Sara Siestreem is Hanis Coos and a member of the Confederated Tribes of Coos, Lower Umpqua, and Siuslaw Tribes from the South Coast of Oregon. Through her work, such as the multimedia installation DAYS AND DAYS on view in the exhibition, Sara illustrates the unbroken continuum of Indigenous living culture and knowledge production. The work connects with Sara’s educational practice of activating traditional weaving processes and sourcing of materials in her own tribal community. “Conceptually, I am pointing to our original and continual occupation of this land, our traditional presence as contemporary and sophisticated people, and lastly,” Sara remarks, “as a display of sovereignty, evident in the daily practice of following the seasonal round and cultural lifeways.”
Center for Contemporary Native Art
The Museum’s Center for Contemporary Native Art is a dedicated gallery for presenting the work and perspectives of contemporary Native artists. After its opening in Fall 2015, the Center will host two rotating exhibitions each year and feature a range of related programming. At the core of this Center’s mission is the Museum’s commitment to partner with Native artists in co-creating the exhibitions, interpretation, and programming for the space. The Center’s exhibitions parallel the institution’s larger curatorial vision of intentionally bridging the past and present through integrating more contemporary artwork into the Native American galleries. This approach allows visitors to take away a greater understanding of Native peoples as not only still living but as sophisticated, dynamic, and changing.
The Center for Contemporary Native Art is supported by the Institute of Museum and Library Services and generous gifts from Mr. Mark J. and Dr. Jennifer Miller, Taffy Gould, Anonymous, and Exhibition Series Funders.
This spring, the Center for Contemporary Native Art will present an exhibition featuring the work of Demian DinéYazhi’ (Diné) and Kali Spitzer (Kaska Dena/Jewish). Together, these artists will frame themes of gender, sexuality, and identity through the lens of their respective Indigenous cultural perspectives and traditional practices. Their work in the new Center will demonstrate their commitment to survivance, whichAnishinaabe scholar Gerald Vizenor defined as Indigenous self-expression in any medium that tells a story about an active Native presence in the world now. Survivance is more than mere survival—it is a way of life that nourishes Indigenous ways of knowing. Spitzer and DinéYazhi’ will create a transdisciplinary and multimedia space that reaffirms their dedication to cultural revitalization through language and social engagement—a contemporary and radical act of survivance.

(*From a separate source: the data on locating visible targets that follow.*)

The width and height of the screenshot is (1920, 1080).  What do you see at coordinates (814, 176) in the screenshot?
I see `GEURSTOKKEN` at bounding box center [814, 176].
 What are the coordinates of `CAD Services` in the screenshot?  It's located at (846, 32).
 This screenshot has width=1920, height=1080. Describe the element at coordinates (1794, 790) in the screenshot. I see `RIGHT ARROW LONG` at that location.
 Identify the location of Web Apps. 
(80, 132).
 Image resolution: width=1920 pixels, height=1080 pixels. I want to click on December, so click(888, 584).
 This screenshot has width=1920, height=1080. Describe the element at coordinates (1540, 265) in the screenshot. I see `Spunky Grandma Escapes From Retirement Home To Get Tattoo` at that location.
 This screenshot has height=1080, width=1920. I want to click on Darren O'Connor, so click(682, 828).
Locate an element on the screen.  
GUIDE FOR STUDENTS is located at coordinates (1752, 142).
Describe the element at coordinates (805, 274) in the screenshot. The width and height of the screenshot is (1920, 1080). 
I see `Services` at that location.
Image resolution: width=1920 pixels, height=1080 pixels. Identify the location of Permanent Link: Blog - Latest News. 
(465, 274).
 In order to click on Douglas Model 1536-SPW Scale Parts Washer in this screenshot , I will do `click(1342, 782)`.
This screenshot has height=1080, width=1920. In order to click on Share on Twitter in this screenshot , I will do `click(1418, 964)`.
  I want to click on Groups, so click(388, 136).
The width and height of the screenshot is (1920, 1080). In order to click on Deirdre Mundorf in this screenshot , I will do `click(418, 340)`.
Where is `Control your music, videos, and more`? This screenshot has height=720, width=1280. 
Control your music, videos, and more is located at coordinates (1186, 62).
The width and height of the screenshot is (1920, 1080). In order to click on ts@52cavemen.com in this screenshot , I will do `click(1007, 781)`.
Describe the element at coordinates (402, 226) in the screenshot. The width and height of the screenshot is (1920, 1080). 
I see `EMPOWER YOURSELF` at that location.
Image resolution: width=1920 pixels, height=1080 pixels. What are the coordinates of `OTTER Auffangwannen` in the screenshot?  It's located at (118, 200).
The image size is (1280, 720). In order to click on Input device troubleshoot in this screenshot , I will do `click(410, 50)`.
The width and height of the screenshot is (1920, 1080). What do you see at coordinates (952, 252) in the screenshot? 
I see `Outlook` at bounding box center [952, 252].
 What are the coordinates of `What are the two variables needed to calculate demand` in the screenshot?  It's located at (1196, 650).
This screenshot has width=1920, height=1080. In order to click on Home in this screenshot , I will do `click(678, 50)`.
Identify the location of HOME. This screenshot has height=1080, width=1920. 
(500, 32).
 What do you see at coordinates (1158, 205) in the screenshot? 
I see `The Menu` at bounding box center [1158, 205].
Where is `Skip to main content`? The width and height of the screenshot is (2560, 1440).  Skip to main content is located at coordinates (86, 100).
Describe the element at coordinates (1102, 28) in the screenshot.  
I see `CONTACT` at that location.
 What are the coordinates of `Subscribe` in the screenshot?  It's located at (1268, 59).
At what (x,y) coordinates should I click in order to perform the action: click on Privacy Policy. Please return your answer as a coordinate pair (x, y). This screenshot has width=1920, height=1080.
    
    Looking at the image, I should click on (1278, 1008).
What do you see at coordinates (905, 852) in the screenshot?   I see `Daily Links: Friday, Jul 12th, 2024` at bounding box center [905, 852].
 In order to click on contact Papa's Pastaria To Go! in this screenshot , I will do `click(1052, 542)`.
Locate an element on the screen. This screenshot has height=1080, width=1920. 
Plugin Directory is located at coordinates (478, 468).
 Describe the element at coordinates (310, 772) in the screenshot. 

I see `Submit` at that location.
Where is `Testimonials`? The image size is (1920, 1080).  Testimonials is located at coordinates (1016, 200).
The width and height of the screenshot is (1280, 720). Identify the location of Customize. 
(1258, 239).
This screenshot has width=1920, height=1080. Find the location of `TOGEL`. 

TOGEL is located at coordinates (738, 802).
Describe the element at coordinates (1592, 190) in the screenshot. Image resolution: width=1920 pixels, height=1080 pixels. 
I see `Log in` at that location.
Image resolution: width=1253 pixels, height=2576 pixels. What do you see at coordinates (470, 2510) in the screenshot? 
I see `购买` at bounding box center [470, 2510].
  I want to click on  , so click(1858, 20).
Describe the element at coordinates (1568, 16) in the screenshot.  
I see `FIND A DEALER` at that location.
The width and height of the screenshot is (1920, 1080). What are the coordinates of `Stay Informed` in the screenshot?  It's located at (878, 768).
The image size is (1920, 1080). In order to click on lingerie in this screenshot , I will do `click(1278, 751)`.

SEPT 3, 2016 – FEB 26, 2017
This September, the Center for Contemporary Native Art CCNA gallery will showcase the revitalization of Coast Salish fiber weaving. Master weaver Susan Pavel will co-create the exhibition to demonstrate 40 years of Coast Salish weaving through master and apprentice relationships. “The call to weave resonates from a spiritual dimension that honors the quest to create,” Pavel says—and that call also requires that the knowledge be passed on. Trained by late master Subiyay (Bruce Miller), Pavel has trained several women who now also apprentice others. Through the hands of only a few, the art practice of Salish weaving is now a thriving cultural art form, having just celebrated its first international convening in February.